### DATA PROVIDED:
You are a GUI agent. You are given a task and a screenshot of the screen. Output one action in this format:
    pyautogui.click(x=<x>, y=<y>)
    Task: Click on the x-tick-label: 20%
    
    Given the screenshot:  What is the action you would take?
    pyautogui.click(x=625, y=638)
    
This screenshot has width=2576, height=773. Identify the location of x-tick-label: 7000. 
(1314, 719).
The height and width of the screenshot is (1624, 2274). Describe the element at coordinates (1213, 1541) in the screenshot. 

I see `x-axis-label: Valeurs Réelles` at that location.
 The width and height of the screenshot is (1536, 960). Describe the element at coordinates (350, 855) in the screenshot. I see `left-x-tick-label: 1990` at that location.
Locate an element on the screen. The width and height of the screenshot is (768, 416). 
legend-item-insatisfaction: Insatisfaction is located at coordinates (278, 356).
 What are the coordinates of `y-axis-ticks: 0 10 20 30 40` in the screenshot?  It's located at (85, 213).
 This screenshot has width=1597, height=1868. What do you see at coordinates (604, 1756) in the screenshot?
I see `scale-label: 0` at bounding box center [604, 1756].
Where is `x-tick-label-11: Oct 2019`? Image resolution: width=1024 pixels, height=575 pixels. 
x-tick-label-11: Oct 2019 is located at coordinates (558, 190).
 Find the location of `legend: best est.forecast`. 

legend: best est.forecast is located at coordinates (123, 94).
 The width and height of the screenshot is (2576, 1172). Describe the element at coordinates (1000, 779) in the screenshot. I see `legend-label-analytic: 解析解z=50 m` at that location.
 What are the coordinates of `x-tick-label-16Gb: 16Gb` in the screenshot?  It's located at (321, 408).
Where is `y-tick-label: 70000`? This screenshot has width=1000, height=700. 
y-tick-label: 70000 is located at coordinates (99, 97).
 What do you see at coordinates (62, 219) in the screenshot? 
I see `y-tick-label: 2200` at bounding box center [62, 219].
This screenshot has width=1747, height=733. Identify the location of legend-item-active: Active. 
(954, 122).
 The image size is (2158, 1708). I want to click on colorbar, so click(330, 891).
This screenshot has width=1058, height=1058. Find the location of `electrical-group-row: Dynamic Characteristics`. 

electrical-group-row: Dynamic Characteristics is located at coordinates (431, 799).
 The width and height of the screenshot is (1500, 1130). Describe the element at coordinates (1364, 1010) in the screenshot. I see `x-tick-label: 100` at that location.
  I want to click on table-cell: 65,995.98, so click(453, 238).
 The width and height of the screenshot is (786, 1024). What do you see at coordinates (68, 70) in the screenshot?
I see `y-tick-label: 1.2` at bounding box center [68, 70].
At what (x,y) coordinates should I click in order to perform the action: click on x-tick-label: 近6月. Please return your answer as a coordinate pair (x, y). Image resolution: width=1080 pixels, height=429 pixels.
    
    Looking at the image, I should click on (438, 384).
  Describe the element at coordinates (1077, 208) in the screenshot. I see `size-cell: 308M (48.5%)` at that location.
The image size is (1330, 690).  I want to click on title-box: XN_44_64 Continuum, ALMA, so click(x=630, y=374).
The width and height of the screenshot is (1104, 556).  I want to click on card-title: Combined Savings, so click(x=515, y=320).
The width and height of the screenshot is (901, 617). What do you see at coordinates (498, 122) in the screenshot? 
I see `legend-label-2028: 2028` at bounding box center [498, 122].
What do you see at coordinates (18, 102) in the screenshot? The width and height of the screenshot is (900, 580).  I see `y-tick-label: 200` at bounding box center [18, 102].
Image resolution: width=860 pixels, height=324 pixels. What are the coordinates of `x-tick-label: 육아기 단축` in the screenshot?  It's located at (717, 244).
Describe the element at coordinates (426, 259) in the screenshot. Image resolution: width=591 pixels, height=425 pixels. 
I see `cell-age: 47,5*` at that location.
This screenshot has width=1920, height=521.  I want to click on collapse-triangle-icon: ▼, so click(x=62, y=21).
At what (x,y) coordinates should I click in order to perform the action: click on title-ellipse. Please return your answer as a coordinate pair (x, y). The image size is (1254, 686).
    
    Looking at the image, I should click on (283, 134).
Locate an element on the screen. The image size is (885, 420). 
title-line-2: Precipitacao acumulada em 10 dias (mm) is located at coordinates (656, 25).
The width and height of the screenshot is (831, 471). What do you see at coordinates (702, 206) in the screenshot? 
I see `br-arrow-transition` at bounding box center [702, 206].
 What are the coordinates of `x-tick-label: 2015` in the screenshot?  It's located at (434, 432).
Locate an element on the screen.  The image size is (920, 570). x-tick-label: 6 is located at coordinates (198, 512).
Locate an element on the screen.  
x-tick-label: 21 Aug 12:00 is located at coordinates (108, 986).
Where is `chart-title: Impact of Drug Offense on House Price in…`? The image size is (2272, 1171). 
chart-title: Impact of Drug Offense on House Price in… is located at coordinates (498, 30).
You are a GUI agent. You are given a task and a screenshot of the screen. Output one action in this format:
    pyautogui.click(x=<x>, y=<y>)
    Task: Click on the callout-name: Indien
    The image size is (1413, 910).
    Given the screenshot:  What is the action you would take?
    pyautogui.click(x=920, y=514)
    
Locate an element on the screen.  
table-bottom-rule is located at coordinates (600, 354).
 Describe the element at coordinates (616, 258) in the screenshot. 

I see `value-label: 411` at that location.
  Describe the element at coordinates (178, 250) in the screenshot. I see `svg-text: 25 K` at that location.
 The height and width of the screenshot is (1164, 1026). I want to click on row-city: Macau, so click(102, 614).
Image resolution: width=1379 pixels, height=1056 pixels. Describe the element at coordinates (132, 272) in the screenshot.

### WORK TO BE COMPLETED:
Arrange all of the rows above as a JSON list of strings, with one string for each line and no blank lines.

### TASK RESPONSE:
[
  "You are a GUI agent. You are given a task and a screenshot of the screen. Output one action in this format:",
  "    pyautogui.click(x=<x>, y=<y>)",
  "    Task: Click on the x-tick-label: 20%",
  "    Given the screenshot:  What is the action you would take?",
  "    pyautogui.click(x=625, y=638)",
  "This screenshot has width=2576, height=773. Identify the location of x-tick-label: 7000. ",
  "(1314, 719).",
  "The height and width of the screenshot is (1624, 2274). Describe the element at coordinates (1213, 1541) in the screenshot. ",
  "I see `x-axis-label: Valeurs Réelles` at that location.",
  " The width and height of the screenshot is (1536, 960). Describe the element at coordinates (350, 855) in the screenshot. I see `left-x-tick-label: 1990` at that location.",
  "Locate an element on the screen. The width and height of the screenshot is (768, 416). ",
  "legend-item-insatisfaction: Insatisfaction is located at coordinates (278, 356).",
  " What are the coordinates of `y-axis-ticks: 0 10 20 30 40` in the screenshot?  It's located at (85, 213).",
  " This screenshot has width=1597, height=1868. What do you see at coordinates (604, 1756) in the screenshot?",
  "I see `scale-label: 0` at bounding box center [604, 1756].",
  "Where is `x-tick-label-11: Oct 2019`? Image resolution: width=1024 pixels, height=575 pixels. ",
  "x-tick-label-11: Oct 2019 is located at coordinates (558, 190).",
  " Find the location of `legend: best est.forecast`. ",
  "legend: best est.forecast is located at coordinates (123, 94).",
  " The width and height of the screenshot is (2576, 1172). Describe the element at coordinates (1000, 779) in the screenshot. I see `legend-label-analytic: 解析解z=50 m` at that location.",
  " What are the coordinates of `x-tick-label-16Gb: 16Gb` in the screenshot?  It's located at (321, 408).",
  "Where is `y-tick-label: 70000`? This screenshot has width=1000, height=700. ",
  "y-tick-label: 70000 is located at coordinates (99, 97).",
  " What do you see at coordinates (62, 219) in the screenshot? ",
  "I see `y-tick-label: 2200` at bounding box center [62, 219].",
  "This screenshot has width=1747, height=733. Identify the location of legend-item-active: Active. ",
  "(954, 122).",
  " The image size is (2158, 1708). I want to click on colorbar, so click(330, 891).",
  "This screenshot has width=1058, height=1058. Find the location of `electrical-group-row: Dynamic Characteristics`. ",
  "electrical-group-row: Dynamic Characteristics is located at coordinates (431, 799).",
  " The width and height of the screenshot is (1500, 1130). Describe the element at coordinates (1364, 1010) in the screenshot. I see `x-tick-label: 100` at that location.",
  "  I want to click on table-cell: 65,995.98, so click(453, 238).",
  " The width and height of the screenshot is (786, 1024). What do you see at coordinates (68, 70) in the screenshot?",
  "I see `y-tick-label: 1.2` at bounding box center [68, 70].",
  "At what (x,y) coordinates should I click in order to perform the action: click on x-tick-label: 近6月. Please return your answer as a coordinate pair (x, y). Image resolution: width=1080 pixels, height=429 pixels.",
  "    Looking at the image, I should click on (438, 384).",
  "  Describe the element at coordinates (1077, 208) in the screenshot. I see `size-cell: 308M (48.5%)` at that location.",
  "The image size is (1330, 690).  I want to click on title-box: XN_44_64 Continuum, ALMA, so click(x=630, y=374).",
  "The width and height of the screenshot is (1104, 556).  I want to click on card-title: Combined Savings, so click(x=515, y=320).",
  "The width and height of the screenshot is (901, 617). What do you see at coordinates (498, 122) in the screenshot? ",
  "I see `legend-label-2028: 2028` at bounding box center [498, 122].",
  "What do you see at coordinates (18, 102) in the screenshot? The width and height of the screenshot is (900, 580).  I see `y-tick-label: 200` at bounding box center [18, 102].",
  "Image resolution: width=860 pixels, height=324 pixels. What are the coordinates of `x-tick-label: 육아기 단축` in the screenshot?  It's located at (717, 244).",
  "Describe the element at coordinates (426, 259) in the screenshot. Image resolution: width=591 pixels, height=425 pixels. ",
  "I see `cell-age: 47,5*` at that location.",
  "This screenshot has width=1920, height=521.  I want to click on collapse-triangle-icon: ▼, so click(x=62, y=21).",
  "At what (x,y) coordinates should I click in order to perform the action: click on title-ellipse. Please return your answer as a coordinate pair (x, y). The image size is (1254, 686).",
  "    Looking at the image, I should click on (283, 134).",
  "Locate an element on the screen. The image size is (885, 420). ",
  "title-line-2: Precipitacao acumulada em 10 dias (mm) is located at coordinates (656, 25).",
  "The width and height of the screenshot is (831, 471). What do you see at coordinates (702, 206) in the screenshot? ",
  "I see `br-arrow-transition` at bounding box center [702, 206].",
  " What are the coordinates of `x-tick-label: 2015` in the screenshot?  It's located at (434, 432).",
  "Locate an element on the screen.  The image size is (920, 570). x-tick-label: 6 is located at coordinates (198, 512).",
  "Locate an element on the screen.  ",
  "x-tick-label: 21 Aug 12:00 is located at coordinates (108, 986).",
  "Where is `chart-title: Impact of Drug Offense on House Price in…`? The image size is (2272, 1171). ",
  "chart-title: Impact of Drug Offense on House Price in… is located at coordinates (498, 30).",
  "You are a GUI agent. You are given a task and a screenshot of the screen. Output one action in this format:",
  "    pyautogui.click(x=<x>, y=<y>)",
  "    Task: Click on the callout-name: Indien",
  "    The image size is (1413, 910).",
  "    Given the screenshot:  What is the action you would take?",
  "    pyautogui.click(x=920, y=514)",
  "Locate an element on the screen.  ",
  "table-bottom-rule is located at coordinates (600, 354).",
  " Describe the element at coordinates (616, 258) in the screenshot. ",
  "I see `value-label: 411` at that location.",
  "  Describe the element at coordinates (178, 250) in the screenshot. I see `svg-text: 25 K` at that location.",
  " The height and width of the screenshot is (1164, 1026). I want to click on row-city: Macau, so click(102, 614).",
  "Image resolution: width=1379 pixels, height=1056 pixels. Describe the element at coordinates (132, 272) in the screenshot."
]